[Records from a collection]
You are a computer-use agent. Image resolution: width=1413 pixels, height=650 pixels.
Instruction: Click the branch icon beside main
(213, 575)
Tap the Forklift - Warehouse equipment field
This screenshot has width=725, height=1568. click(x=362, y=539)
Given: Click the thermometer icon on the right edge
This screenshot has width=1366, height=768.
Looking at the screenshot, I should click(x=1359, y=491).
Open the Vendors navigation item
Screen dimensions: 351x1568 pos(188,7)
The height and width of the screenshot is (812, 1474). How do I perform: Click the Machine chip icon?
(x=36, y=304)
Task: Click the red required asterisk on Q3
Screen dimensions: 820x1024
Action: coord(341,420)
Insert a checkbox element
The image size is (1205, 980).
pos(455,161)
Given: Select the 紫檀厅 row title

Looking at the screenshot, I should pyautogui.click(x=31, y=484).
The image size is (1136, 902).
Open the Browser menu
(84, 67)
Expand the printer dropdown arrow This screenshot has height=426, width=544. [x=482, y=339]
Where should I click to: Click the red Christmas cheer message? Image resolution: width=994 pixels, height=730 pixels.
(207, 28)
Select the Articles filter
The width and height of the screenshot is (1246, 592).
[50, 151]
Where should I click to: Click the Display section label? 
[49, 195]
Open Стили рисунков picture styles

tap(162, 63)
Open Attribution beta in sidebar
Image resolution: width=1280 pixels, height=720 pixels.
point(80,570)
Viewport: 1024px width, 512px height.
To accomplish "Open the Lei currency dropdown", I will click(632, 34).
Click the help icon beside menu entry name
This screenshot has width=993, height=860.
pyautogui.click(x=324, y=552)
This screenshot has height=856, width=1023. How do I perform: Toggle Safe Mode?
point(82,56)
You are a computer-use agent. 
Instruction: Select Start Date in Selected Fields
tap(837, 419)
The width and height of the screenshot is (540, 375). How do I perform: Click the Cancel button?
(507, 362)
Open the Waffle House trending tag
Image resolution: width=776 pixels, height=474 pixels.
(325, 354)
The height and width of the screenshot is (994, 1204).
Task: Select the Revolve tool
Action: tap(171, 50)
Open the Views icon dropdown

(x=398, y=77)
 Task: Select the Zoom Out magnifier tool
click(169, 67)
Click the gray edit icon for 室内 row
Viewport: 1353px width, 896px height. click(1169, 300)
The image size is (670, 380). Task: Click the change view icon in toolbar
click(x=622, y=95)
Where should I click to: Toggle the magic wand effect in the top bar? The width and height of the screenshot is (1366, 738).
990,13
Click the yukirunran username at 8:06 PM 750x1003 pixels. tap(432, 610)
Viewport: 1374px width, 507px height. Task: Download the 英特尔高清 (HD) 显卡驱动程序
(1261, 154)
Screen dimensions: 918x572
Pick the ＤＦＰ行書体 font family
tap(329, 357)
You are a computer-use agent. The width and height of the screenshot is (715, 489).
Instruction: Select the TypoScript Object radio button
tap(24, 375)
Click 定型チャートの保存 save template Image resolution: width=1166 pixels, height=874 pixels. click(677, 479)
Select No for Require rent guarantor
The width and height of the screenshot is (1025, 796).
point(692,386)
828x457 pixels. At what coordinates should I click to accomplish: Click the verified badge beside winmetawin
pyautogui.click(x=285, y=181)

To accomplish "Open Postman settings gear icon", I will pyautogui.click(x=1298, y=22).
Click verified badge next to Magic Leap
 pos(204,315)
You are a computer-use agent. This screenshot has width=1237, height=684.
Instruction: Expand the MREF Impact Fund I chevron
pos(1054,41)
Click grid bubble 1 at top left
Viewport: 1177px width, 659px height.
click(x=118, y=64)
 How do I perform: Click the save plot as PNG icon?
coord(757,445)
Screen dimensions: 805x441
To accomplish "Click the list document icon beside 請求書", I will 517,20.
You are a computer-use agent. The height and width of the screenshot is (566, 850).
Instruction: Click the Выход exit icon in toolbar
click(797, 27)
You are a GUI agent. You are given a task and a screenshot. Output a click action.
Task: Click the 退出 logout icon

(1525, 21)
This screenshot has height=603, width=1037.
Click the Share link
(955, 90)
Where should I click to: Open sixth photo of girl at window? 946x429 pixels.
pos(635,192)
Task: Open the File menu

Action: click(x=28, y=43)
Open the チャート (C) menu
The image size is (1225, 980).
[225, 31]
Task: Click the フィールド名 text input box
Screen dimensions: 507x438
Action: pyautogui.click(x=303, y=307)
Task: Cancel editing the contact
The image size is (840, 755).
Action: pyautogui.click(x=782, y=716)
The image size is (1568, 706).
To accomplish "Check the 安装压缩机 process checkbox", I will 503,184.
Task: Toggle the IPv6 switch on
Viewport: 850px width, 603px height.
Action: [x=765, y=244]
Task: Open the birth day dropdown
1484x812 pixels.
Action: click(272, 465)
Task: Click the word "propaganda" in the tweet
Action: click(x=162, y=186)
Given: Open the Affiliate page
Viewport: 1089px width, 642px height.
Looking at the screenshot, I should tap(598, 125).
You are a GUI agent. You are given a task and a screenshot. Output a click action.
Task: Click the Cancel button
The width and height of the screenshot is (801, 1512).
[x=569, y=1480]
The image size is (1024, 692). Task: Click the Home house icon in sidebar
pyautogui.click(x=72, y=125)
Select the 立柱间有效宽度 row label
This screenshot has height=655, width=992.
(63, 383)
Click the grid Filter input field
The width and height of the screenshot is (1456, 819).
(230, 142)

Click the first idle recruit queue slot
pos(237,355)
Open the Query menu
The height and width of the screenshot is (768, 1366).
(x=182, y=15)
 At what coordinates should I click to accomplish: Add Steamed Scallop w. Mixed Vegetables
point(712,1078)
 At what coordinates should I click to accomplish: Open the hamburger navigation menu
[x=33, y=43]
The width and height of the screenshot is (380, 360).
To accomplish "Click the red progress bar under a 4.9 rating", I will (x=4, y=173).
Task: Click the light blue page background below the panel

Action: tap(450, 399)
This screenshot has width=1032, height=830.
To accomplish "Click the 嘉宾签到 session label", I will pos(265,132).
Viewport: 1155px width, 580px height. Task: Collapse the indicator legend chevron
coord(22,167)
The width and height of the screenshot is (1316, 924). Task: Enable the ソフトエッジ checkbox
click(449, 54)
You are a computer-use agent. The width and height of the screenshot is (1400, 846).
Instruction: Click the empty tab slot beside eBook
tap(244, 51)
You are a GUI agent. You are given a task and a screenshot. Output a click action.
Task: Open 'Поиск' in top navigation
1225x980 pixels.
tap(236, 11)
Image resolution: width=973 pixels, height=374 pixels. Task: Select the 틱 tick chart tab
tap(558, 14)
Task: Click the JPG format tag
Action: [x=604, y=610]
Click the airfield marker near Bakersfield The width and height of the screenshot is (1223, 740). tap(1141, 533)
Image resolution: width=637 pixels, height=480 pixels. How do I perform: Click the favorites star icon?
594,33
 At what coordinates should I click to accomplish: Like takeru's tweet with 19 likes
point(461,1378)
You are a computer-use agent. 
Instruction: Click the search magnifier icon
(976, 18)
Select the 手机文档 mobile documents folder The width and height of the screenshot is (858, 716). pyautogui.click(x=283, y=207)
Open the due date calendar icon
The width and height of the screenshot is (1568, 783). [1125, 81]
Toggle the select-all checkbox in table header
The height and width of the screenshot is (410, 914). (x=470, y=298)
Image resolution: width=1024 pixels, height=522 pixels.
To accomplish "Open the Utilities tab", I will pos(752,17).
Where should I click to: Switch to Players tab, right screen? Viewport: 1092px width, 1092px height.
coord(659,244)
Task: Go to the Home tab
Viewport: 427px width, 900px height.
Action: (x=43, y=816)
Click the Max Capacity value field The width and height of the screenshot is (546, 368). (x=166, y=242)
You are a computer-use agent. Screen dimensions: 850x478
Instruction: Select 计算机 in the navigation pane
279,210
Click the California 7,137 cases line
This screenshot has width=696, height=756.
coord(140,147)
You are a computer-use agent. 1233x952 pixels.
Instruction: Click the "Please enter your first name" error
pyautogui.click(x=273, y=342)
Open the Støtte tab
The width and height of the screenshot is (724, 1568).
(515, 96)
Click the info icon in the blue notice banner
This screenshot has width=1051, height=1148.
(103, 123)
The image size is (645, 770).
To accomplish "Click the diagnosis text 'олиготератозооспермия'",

# EXERCISE GOAL
Above are the records. Copy the lines beginning at the one that has "is (1400, 846)." and ending with the one that has "Click the airfield", unchanged.

# OUTPUT OF THE TASK
You are a computer-use agent. The width and height of the screenshot is (1400, 846).
Instruction: Click the empty tab slot beside eBook
tap(244, 51)
You are a GUI agent. You are given a task and a screenshot. Output a click action.
Task: Open 'Поиск' in top navigation
1225x980 pixels.
tap(236, 11)
Image resolution: width=973 pixels, height=374 pixels. Task: Select the 틱 tick chart tab
tap(558, 14)
Task: Click the JPG format tag
Action: [x=604, y=610]
Click the airfield marker near Bakersfield The width and height of the screenshot is (1223, 740). tap(1141, 533)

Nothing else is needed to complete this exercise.